Скачивание файлов с определенным расширением с веб-сайта

Как я могу скачать содержимое веб-страницы и найти все файлы с определенным расширением, указанным на ней. Затем скачать все из них. Например, я хотел бы скачать все файлы netcdf (с расширением *.nc4) с следующей веб-страницы: https://data.giss.nasa.gov/impacts/agmipcf/agmerra/.

Мне рекомендовали изучить пакет Rcurl, но не смог найти, как это сделать.

r netcdf rcurl

Источник 03 мая 2018 в 22:14

1 ответ

library(stringr)

# Get the context of the page
thepage = readLines('https://data.giss.nasa.gov/impacts/agmipcf/agmerra/')
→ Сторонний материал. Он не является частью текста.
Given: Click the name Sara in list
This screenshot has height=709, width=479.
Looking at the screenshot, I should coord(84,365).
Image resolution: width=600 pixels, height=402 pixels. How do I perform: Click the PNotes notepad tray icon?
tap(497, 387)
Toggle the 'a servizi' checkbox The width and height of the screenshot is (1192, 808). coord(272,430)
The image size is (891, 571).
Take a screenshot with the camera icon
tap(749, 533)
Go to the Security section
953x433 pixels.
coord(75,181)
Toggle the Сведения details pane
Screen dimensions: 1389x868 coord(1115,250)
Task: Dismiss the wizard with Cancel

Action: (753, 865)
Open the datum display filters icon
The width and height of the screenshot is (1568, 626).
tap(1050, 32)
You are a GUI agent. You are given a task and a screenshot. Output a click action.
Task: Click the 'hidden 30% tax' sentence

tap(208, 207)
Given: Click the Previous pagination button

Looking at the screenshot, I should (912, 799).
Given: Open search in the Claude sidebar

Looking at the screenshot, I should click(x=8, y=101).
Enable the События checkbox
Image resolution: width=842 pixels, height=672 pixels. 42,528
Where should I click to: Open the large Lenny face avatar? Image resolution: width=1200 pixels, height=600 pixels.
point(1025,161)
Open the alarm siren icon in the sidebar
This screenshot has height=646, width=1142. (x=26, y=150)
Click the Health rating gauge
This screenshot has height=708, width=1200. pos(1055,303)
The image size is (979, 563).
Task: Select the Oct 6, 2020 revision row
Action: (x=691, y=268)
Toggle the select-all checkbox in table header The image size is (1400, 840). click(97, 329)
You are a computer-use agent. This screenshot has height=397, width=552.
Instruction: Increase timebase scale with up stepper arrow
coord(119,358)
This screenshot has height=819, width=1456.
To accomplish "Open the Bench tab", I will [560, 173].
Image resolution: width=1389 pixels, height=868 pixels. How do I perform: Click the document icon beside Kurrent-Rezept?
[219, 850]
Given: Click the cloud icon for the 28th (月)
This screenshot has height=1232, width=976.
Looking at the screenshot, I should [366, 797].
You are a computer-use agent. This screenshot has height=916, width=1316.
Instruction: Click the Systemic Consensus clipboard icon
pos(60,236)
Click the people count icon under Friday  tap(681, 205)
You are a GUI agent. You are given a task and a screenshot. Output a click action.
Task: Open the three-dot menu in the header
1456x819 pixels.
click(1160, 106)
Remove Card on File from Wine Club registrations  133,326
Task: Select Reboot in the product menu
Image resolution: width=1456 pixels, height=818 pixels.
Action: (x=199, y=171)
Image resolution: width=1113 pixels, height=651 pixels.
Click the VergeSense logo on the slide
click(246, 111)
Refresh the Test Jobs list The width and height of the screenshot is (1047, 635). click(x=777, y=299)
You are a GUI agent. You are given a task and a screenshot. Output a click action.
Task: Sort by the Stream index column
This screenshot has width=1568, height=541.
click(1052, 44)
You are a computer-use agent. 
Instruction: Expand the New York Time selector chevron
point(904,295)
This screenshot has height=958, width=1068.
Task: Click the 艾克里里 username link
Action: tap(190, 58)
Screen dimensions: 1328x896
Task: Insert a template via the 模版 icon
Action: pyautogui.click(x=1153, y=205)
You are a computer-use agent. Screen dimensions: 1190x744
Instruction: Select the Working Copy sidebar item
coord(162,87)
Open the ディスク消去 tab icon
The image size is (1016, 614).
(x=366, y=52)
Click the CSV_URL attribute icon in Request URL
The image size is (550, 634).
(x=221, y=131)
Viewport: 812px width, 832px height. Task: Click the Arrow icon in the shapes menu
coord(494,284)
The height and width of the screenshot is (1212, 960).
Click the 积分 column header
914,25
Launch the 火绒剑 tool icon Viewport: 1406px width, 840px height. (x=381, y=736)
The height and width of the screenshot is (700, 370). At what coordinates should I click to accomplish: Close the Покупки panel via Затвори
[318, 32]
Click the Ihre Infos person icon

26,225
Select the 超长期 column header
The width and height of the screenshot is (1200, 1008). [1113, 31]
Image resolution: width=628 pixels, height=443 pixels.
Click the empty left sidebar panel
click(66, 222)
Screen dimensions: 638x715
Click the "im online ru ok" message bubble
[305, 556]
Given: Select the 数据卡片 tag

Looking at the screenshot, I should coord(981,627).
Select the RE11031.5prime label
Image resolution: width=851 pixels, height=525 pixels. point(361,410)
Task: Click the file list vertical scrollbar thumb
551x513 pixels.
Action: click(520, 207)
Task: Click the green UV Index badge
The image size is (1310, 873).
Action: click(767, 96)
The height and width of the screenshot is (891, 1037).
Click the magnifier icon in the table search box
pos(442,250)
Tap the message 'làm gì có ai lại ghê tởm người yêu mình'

# Find the lines that contain the names for netcdf files
nc4.lines <- grep('*.nc4', thepage) 

# Subset the original dataset leaving only those lines
thepage <- thepage[nc4.lines]

#extract the file names
str.loc <- str_locate(thepage,'A.*nc4?"')

#substring
file.list <- substring(thepage,str.loc[,1], str.loc[,2]-1)

# download all files
for ( ifile in file.list){
 download.file(paste0("https://data.giss.nasa.gov/impacts/agmipcf/agmerra/",
                      ifile),
               destfile=ifile, method="libcurl")

04 мая 2018 в 04:21